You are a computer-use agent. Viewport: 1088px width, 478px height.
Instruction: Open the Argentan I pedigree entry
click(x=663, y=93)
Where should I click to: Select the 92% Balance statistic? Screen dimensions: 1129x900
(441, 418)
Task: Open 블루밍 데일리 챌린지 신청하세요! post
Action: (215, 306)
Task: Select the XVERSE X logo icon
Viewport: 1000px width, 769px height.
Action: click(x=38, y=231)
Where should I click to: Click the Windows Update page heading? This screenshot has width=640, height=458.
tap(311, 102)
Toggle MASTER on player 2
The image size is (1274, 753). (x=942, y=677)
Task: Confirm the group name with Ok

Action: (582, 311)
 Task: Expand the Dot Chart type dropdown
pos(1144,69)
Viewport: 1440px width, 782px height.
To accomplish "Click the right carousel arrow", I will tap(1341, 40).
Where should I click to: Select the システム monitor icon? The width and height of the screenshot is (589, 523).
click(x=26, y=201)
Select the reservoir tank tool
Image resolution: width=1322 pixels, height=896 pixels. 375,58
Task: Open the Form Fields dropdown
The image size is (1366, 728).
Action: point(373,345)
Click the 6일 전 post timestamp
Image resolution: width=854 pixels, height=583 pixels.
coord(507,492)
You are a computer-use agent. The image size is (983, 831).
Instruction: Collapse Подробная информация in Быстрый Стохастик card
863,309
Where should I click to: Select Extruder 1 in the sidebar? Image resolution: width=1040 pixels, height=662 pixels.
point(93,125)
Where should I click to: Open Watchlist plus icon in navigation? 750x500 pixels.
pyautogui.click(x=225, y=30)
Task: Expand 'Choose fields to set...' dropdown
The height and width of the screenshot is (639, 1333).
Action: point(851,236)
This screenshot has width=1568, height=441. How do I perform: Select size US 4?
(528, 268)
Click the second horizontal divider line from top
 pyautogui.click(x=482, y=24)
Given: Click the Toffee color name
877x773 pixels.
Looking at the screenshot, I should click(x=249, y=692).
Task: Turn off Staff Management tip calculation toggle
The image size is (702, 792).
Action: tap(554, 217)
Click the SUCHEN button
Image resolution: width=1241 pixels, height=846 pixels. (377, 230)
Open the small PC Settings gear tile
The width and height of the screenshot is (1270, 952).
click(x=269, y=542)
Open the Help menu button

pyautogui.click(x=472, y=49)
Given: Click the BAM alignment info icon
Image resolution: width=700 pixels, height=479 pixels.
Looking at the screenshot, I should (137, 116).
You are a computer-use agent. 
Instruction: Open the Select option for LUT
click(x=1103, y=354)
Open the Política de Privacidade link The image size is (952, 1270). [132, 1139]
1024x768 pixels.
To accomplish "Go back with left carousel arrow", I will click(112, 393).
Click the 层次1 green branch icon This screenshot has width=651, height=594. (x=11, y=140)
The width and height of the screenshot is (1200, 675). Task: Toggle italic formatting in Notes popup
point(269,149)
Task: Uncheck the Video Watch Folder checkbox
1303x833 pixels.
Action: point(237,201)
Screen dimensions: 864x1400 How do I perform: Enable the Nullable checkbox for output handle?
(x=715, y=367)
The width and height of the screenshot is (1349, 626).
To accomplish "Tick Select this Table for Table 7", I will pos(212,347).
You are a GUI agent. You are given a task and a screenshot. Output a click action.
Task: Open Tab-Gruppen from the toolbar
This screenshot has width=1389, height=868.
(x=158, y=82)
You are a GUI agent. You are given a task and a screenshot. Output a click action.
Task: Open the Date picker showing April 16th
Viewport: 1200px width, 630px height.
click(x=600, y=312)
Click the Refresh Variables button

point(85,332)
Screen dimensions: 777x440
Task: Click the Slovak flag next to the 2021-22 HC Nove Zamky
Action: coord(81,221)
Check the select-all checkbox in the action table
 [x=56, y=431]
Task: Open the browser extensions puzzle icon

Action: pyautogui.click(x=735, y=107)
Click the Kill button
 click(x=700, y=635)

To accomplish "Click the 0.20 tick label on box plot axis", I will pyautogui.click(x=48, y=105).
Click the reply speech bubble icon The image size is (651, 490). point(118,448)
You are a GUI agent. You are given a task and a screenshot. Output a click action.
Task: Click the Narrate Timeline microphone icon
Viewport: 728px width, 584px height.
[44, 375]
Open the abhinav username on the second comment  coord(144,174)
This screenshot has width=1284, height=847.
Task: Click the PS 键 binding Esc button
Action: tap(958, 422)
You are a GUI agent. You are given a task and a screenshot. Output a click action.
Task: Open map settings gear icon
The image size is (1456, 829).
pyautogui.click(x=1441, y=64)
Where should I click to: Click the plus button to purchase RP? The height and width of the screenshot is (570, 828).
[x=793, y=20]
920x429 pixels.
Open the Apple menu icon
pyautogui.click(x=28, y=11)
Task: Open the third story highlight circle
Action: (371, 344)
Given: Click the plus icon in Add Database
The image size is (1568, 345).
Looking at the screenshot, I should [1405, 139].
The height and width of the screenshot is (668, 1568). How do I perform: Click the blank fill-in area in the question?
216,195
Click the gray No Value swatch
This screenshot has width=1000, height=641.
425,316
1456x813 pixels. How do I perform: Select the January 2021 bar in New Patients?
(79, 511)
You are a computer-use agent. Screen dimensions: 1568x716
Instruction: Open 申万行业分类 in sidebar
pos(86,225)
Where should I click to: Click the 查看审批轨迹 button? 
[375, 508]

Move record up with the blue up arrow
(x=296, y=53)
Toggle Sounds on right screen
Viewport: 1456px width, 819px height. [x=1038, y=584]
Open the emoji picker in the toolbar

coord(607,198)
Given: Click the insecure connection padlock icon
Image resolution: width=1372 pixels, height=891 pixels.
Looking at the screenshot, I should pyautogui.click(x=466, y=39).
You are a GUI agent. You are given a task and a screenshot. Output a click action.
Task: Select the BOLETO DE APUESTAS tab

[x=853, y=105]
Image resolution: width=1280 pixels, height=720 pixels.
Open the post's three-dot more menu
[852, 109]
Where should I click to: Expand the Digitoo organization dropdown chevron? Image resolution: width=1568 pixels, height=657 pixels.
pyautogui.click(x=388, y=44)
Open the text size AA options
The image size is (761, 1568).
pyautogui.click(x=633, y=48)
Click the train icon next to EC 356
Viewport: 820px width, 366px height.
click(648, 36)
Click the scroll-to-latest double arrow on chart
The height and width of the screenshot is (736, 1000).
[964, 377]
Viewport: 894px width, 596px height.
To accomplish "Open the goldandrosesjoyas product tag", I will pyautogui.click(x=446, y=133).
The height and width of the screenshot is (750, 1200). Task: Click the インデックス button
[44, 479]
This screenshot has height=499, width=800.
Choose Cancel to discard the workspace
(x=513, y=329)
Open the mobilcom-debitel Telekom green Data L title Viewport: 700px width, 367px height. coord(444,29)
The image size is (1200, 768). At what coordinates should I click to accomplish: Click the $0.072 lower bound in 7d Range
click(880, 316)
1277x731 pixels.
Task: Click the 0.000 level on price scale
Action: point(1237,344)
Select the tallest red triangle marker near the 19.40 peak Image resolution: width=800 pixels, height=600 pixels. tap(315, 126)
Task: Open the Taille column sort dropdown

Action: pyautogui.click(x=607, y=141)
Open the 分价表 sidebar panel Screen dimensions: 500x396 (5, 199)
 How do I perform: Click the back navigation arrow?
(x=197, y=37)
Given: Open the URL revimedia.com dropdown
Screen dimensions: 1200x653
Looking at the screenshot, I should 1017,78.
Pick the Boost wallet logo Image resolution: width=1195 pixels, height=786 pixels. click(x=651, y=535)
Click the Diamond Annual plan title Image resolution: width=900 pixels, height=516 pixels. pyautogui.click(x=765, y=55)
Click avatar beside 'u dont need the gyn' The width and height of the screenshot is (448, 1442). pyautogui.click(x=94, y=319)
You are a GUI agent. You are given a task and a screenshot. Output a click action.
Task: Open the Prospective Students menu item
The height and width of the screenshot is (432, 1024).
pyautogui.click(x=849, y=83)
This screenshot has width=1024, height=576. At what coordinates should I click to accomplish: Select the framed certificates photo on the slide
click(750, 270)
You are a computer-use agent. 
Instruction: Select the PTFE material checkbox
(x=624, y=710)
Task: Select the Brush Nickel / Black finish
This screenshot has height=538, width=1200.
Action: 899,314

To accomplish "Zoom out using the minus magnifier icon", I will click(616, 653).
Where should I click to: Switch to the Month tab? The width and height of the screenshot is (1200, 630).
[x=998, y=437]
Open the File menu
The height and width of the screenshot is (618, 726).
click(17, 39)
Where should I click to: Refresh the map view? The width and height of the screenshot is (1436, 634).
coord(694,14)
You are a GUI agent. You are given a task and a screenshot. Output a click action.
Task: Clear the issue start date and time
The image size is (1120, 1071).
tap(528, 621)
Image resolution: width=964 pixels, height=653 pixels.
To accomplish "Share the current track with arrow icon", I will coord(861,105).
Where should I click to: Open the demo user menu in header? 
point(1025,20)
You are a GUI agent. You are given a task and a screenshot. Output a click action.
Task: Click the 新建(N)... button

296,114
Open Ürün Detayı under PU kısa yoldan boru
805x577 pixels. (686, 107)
=======
EXERCISE INSTRUCTIONS:
Print exactly the lines of the records from the one containing "Where should I click to: Switch" through the end, and nothing besides them.

ANSWER TO THIS PROBLEM:
Where should I click to: Switch to the Month tab? The width and height of the screenshot is (1200, 630).
[x=998, y=437]
Open the File menu
The height and width of the screenshot is (618, 726).
click(17, 39)
Where should I click to: Refresh the map view? The width and height of the screenshot is (1436, 634).
coord(694,14)
You are a GUI agent. You are given a task and a screenshot. Output a click action.
Task: Clear the issue start date and time
The image size is (1120, 1071).
tap(528, 621)
Image resolution: width=964 pixels, height=653 pixels.
To accomplish "Share the current track with arrow icon", I will coord(861,105).
Where should I click to: Open the demo user menu in header? 
point(1025,20)
You are a GUI agent. You are given a task and a screenshot. Output a click action.
Task: Click the 新建(N)... button

296,114
Open Ürün Detayı under PU kısa yoldan boru
805x577 pixels. (686, 107)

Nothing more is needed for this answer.